Congratulations to our professors Gabriela Cohen Freue and Will Welch, who have each received a Collaborative Research Team (CRT) award from the Canadian Statistical Sciences Institute (CANSSI). These awards will fund CRT projects that involve collaborators across Canada.
CANSSI CRT projects
CANSSI CRT projects span three years and have a broad research scope. During a project, a team will work on a research problem by creating new—or creatively using established—statistical and data science methods and models.
Gabriela's CANSSI CRT project
Gabriela is co-leading a project called Improving robust high-dimensional causal inference and prediction modelling. This is co-led by Celia Greenwood from the Lady Davis Institute for Medical Research.
The other team members include Sahir Bhatnagar (McGill University), Dehan Kong (University of Toronto), Karim Oualkacha (Université du Québec à Montréal), David Soave (Laurier University), Linbo Wang (University of Toronto), Brent Richards (McGill University), Tom Blydt-Hansen (UBC), and Zhaolei Zhang (University of Toronto).
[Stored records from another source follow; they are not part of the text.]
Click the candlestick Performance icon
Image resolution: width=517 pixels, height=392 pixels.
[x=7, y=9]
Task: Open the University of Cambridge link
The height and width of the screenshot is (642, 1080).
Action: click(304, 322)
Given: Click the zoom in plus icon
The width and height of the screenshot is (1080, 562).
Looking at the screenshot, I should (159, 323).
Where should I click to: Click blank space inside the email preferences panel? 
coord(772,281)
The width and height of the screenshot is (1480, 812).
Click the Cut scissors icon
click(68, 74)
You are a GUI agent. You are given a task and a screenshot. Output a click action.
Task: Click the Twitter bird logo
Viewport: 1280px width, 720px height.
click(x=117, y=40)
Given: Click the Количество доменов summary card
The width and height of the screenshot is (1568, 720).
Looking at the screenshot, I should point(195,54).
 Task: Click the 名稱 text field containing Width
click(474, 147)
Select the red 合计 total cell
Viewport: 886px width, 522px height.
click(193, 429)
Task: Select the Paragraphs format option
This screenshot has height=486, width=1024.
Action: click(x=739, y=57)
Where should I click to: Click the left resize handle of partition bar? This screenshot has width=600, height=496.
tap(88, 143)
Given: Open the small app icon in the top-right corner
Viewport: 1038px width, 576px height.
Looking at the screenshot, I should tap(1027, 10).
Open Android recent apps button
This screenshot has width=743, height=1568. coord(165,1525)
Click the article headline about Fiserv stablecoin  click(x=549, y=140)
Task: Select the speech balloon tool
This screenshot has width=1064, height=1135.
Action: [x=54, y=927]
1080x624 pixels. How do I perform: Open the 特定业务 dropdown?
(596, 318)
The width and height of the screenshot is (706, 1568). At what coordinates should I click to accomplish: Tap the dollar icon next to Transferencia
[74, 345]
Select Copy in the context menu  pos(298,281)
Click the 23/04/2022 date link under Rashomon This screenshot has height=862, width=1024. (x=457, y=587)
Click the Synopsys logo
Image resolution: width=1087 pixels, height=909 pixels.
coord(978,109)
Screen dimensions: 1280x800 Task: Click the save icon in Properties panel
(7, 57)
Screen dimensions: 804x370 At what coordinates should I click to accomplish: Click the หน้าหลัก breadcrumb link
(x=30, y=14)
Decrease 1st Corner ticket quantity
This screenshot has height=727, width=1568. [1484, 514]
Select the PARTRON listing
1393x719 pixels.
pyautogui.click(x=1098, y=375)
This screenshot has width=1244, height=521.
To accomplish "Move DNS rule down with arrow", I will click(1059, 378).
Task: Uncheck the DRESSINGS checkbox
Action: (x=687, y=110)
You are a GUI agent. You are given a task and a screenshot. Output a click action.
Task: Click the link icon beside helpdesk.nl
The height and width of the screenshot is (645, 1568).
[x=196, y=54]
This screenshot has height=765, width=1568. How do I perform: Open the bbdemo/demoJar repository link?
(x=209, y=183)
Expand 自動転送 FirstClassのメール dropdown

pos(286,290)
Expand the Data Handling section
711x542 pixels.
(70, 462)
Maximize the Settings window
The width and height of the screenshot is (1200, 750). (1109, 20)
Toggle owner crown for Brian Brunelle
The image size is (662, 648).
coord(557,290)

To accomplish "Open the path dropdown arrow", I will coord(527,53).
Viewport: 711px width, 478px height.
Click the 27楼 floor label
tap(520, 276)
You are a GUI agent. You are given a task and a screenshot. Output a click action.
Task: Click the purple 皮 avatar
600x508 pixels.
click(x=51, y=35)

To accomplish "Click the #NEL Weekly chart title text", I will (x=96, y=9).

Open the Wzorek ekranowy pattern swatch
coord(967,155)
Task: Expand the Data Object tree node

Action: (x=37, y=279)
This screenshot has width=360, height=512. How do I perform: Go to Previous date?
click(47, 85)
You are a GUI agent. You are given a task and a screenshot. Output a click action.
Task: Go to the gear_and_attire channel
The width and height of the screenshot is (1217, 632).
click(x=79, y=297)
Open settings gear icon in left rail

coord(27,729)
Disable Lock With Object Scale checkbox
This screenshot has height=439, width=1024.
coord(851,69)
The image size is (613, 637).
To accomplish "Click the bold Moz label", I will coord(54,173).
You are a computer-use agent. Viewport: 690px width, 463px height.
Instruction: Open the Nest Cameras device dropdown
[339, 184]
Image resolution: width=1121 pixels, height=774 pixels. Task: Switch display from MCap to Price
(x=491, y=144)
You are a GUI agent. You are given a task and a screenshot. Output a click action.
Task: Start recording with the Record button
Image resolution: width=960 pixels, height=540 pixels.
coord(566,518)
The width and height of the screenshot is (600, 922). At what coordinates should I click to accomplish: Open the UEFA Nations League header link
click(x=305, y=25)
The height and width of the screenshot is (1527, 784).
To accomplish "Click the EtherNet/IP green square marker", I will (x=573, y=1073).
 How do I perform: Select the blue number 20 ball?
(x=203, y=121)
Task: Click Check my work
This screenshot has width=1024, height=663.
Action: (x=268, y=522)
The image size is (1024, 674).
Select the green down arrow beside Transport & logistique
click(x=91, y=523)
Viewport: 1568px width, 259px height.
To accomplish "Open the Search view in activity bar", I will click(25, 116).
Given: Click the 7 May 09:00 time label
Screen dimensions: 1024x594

CANSSI summarizes this project’s central goal as follows:
… to develop and establish an advanced analytical framework for the study and integration of complex data in biomedical sciences, including advanced regularized regression methods, robust regularized instrumental variable methods, and matrix-valued causal models, all for high-dimensional settings. These advancements are essential for building useful models in precision medicine.
Will's CANSSI CRT project
Will is co-leading a project called Statistical machine learning with functional data for assessment of landscape vulnerability to climate change and land cover development. Co-leaders are Ali Ameli from UBC’s Department of Earth, Ocean and Atmospheric Sciences and Jiguo Cao from Simon Fraser University’s Department of Statistics and Actuarial Science.
The other team members include Pierre Duchesne (Université du Montréal); Richard Arsenault (Université du Quebec à Montréal); and the British Columbia Ministry of Forests, Lands, Natural Resource Operations and Rural Development (Prince George).
CANSSI summarizes this project's goals as follows:
This project aims to bring together hydrology and statistical scientists in order to develop new generalizable statistical learning tools using multivariate functional data to (1) identify causes and consequences of environmental disturbances, (2) identify individual and interactive controls on landscape vulnerability to multi-dimensional environmental disturbances and (3) reflect the bi-directional feedback between environmental disturbances and the hydrologic function of earth systems, across distinct geographies and environmental settings in Canada. These scientific aims will require corresponding advances in statistical modelling and analysis of multivariate functional data.